Make sure you select the correct printer: If printing isn’t working, carefully look at which printer is selected when trying to print. In addition to real printers, Windows typically has other print options (such as Print to PDF or faxing) that are listed as printers.
Sometimes those other printers can be automatically or accidentally chosen. Try a reboot of the printer and computer: If you can’t print at all, like with many other computer and tech issues, first try a reboot.
Use the power button to turn the printer completely off and then back on or simply unplug the power cord for a couple of seconds. If that doesn’t get things working, restart your computer.
Sometimes the communication between the computer or device and the printer gets interrupted and restarting one or both devices may revive the connection.
Be aware of the print queue: If you’ve tried to print a couple times and the printer isn’t working, keep in mind that the documents (even if duplicates) may be saved in the print queue and all start printing when the issue is fixed.
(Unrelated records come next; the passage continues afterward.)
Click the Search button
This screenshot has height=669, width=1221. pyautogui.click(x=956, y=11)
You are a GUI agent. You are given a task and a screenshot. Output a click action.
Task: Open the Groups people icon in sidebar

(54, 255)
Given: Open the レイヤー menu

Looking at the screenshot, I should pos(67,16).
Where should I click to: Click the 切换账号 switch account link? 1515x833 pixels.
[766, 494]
So, be sure to know where the cancel button is on the printer so you can spot printer jobs. To get rid of many print jobs, bring up the print queue via the Control Panel or Settings app and you can delete duplicate or old print jobs hopefully before they start printing.
Use a USB cable connection: If your printer has not wanted to print multiple different times from a computer, see if there’s a USB cable between your printer and computer. If not, it likely means your printer was set up on Wi-Fi so the computer can wirelessly print. However, sometimes the Wi-Fi connection is unreliable. So, if your printer and computer are within close distance, try connecting a USB cable between the two for a more reliable connection. Most printers don’t come with this cable, so you may have to purchase one.
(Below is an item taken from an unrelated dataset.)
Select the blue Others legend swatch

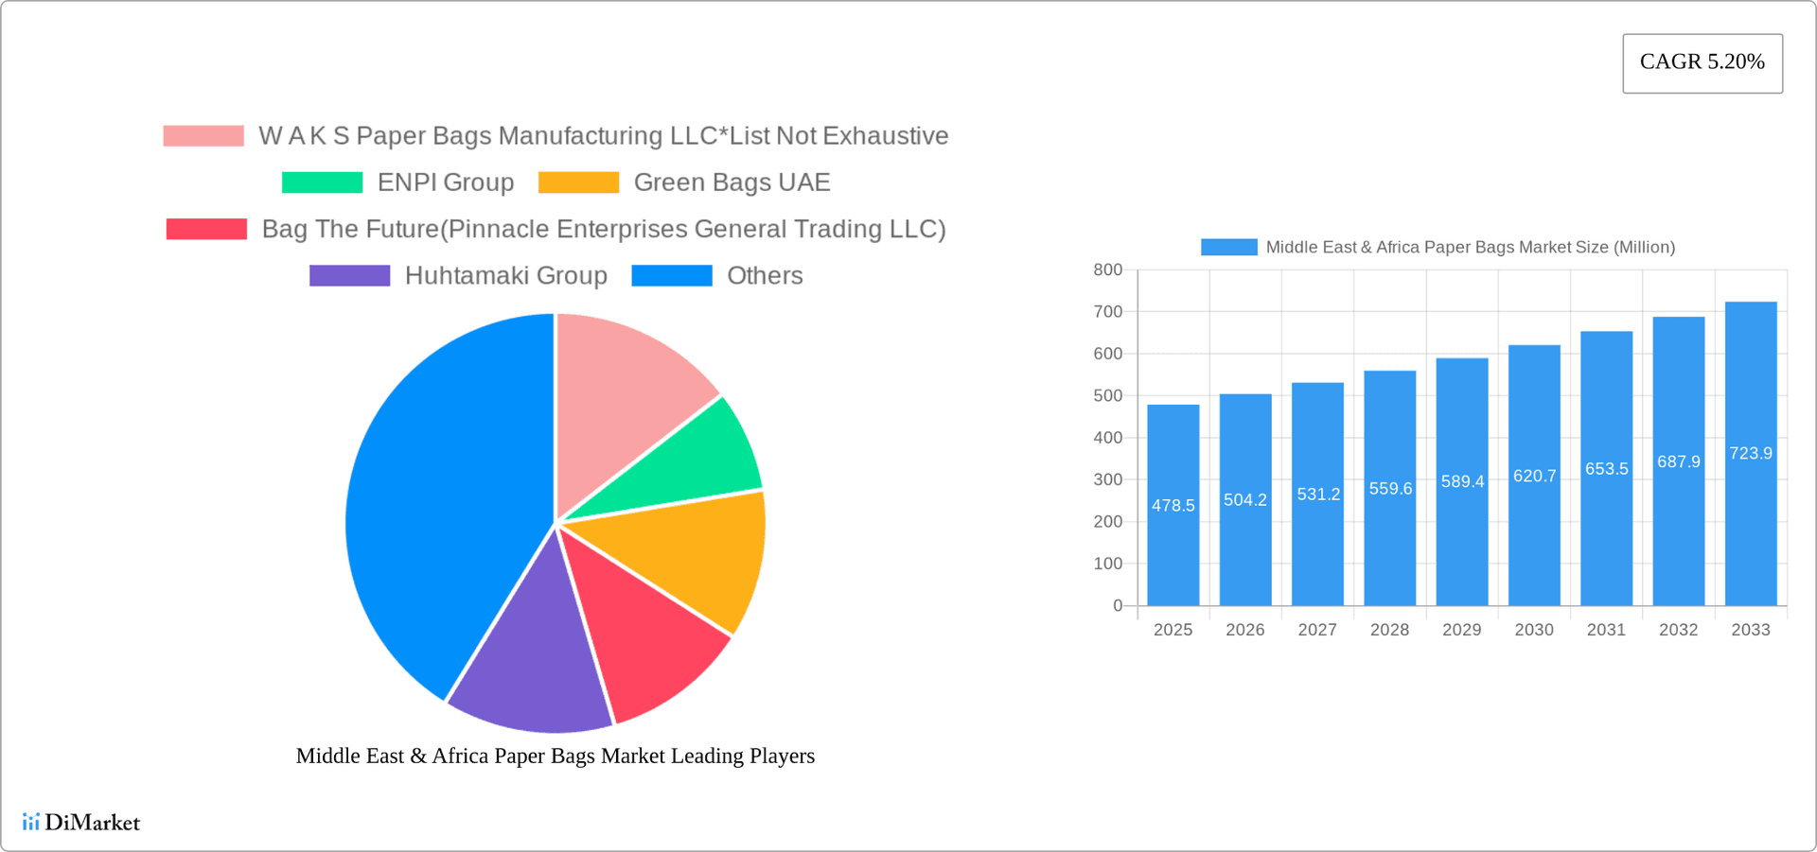click(x=672, y=275)
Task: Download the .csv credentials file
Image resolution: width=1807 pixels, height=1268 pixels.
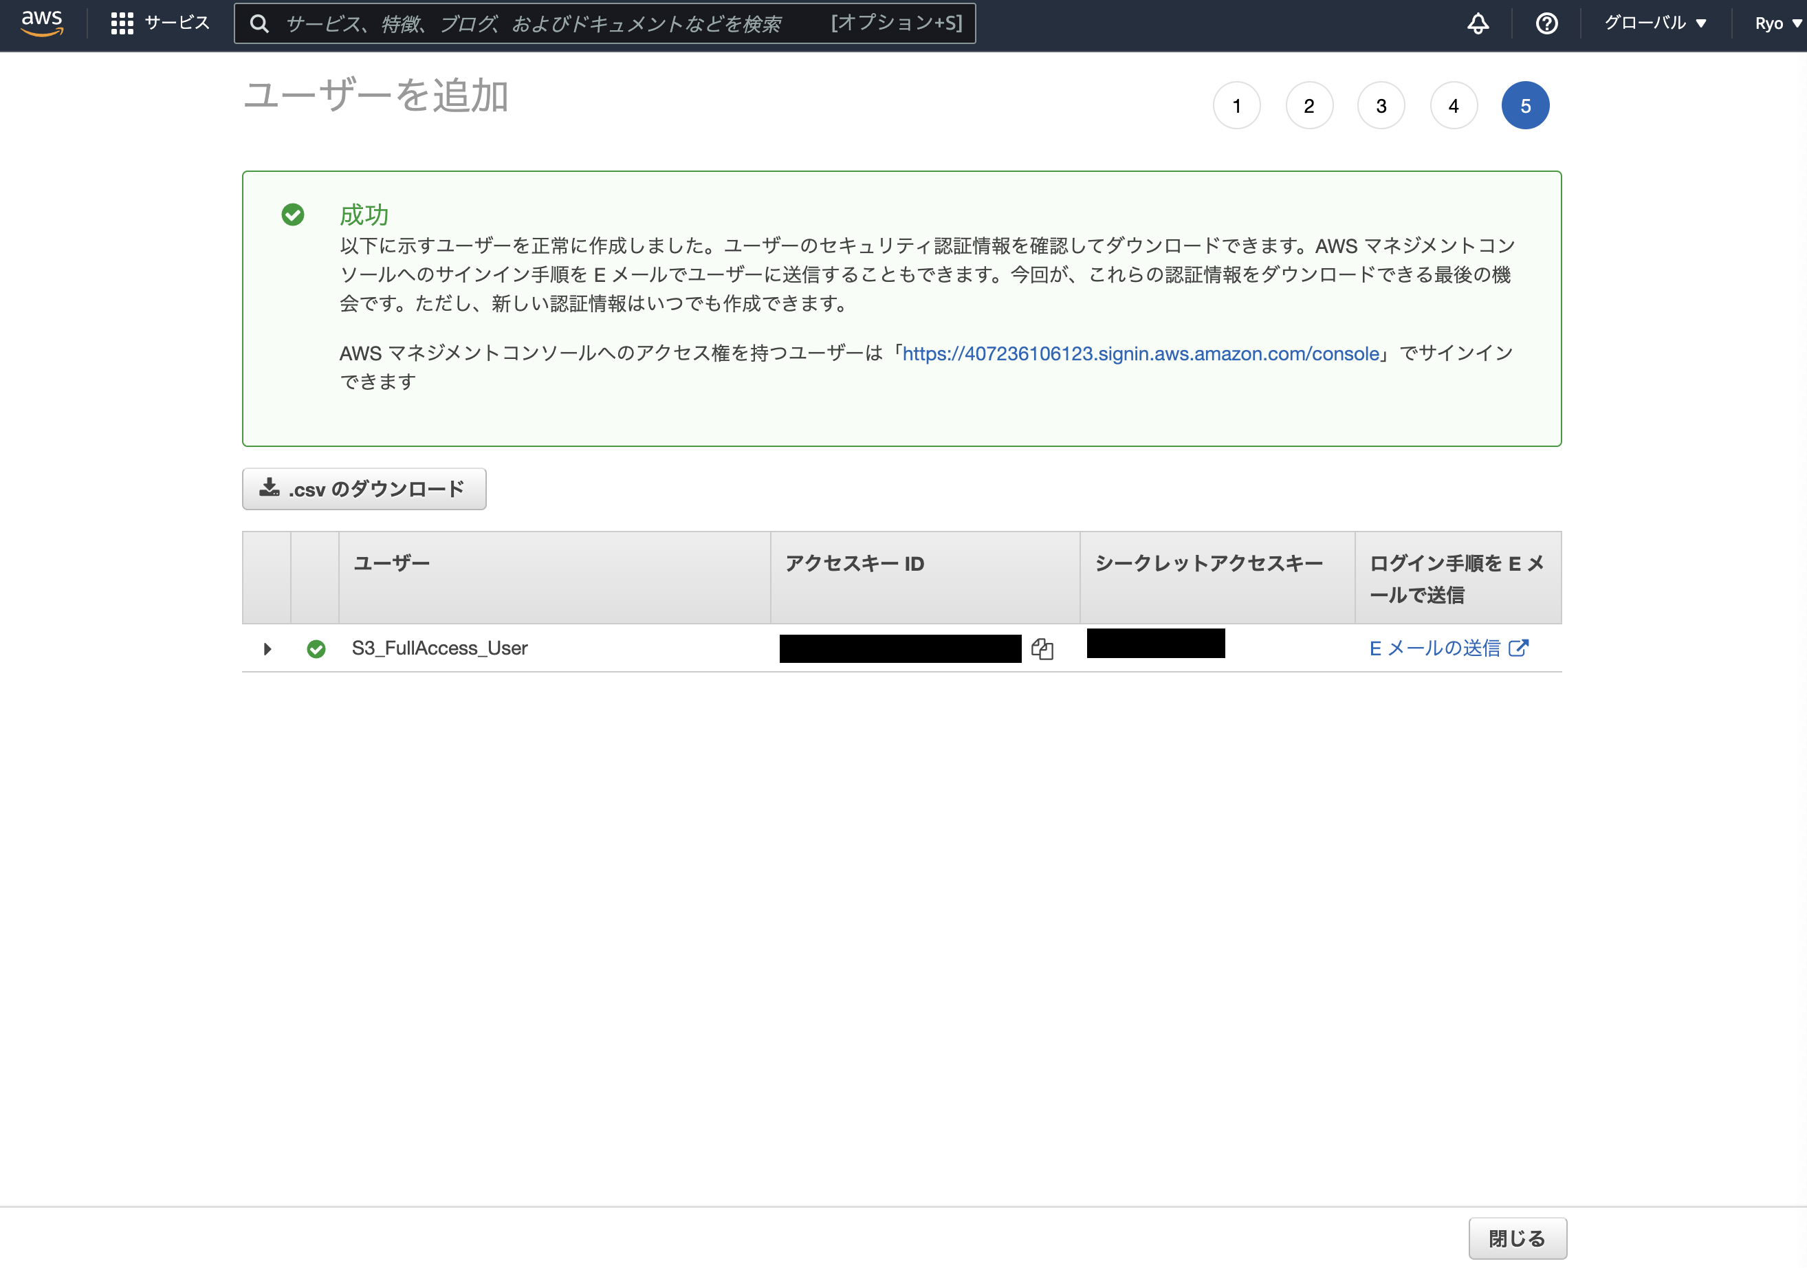Action: pos(364,489)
You can try this yourself, but keep in mind that the computer usually treats the two different connections methods (Wi-Fi and USB) as two different printers, so after you connect the USB cable you want to be sure to use that printer in Windows, and not keep printing over the Wi-Fi printer option. If you need help, I suggest contacting a computer tech.
Don’t let the ink dry: This is a complaint I hear often and is so frustrating: someone who rarely prints goes to print and nothing is on the paper.
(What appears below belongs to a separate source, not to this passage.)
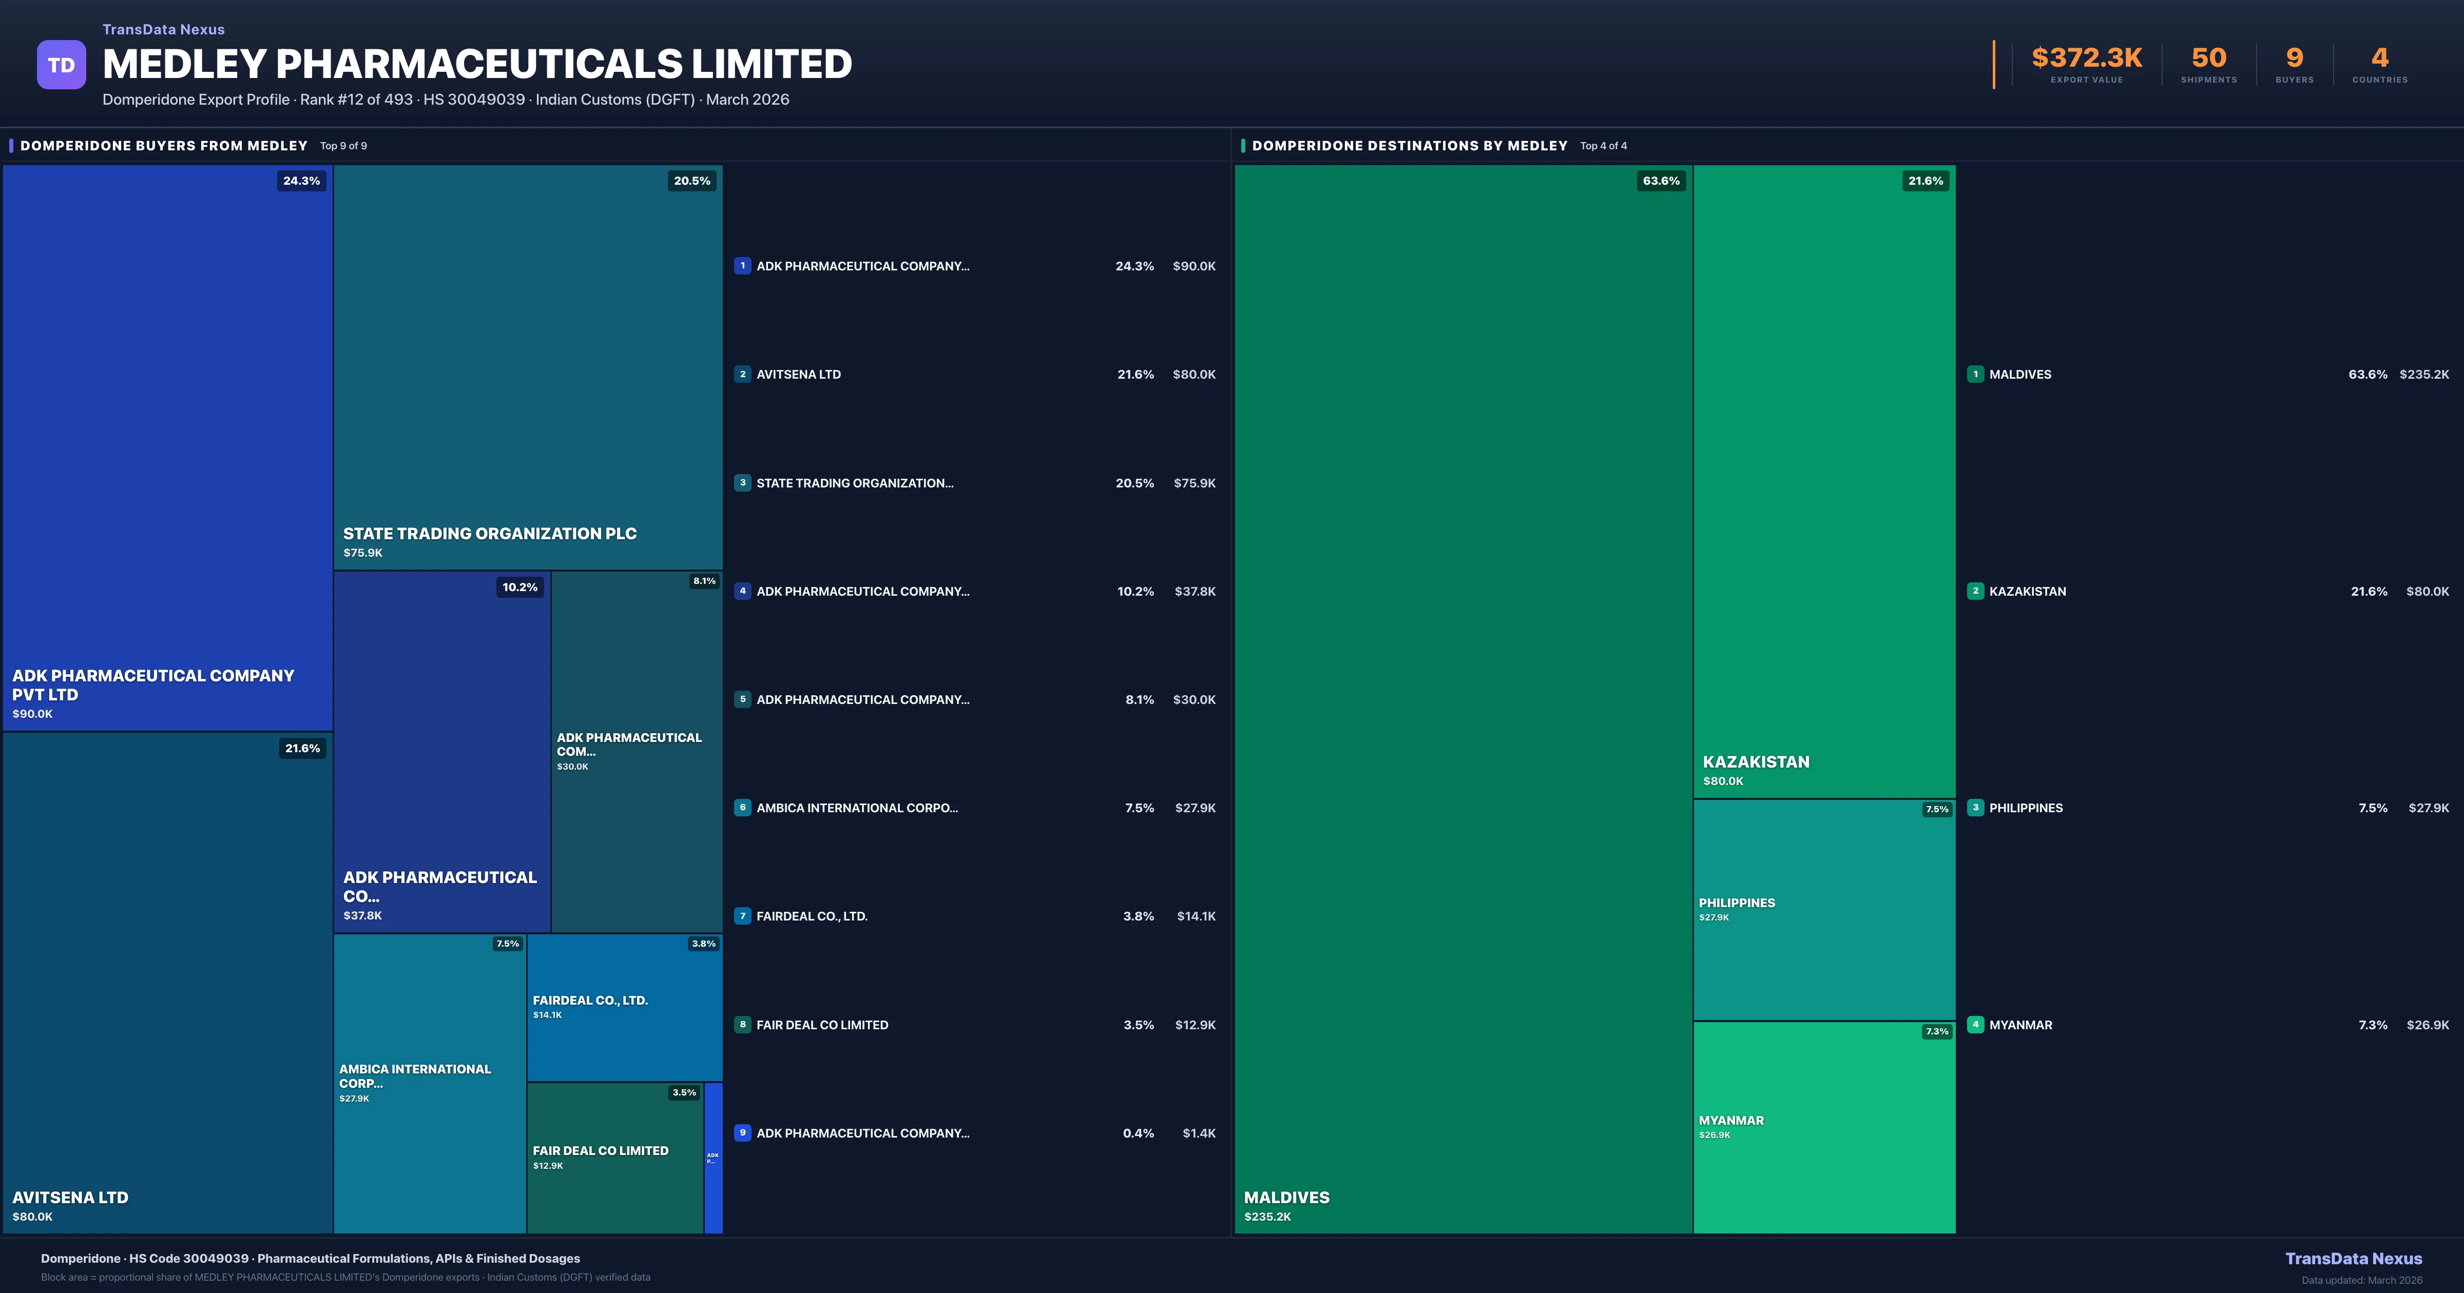Click the KAZAKISTAN destination treemap block
2464x1293 pixels.
pos(1824,481)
The ink can dry up, so I suggest printing a few pages at least monthly, and ideally weekly. If you do think the ink has dried up, you can go into the printer settings and usually find some maintenance options that can possibly help, such as a nozzle check and cleaning.
Look at getting a laser printer: Most households buy the inkjet printers, which cost less in the beginning and have liquid ink cartridges.
Laser printers cost more in the beginning but typically are more reliable, faster, and cost less to operate in the long-run. Laser printers use toner cartridges instead of liquid ink.
Toner is a powder type of ink that doesn’t dry up, so laser printers are also great for those who don’t print often.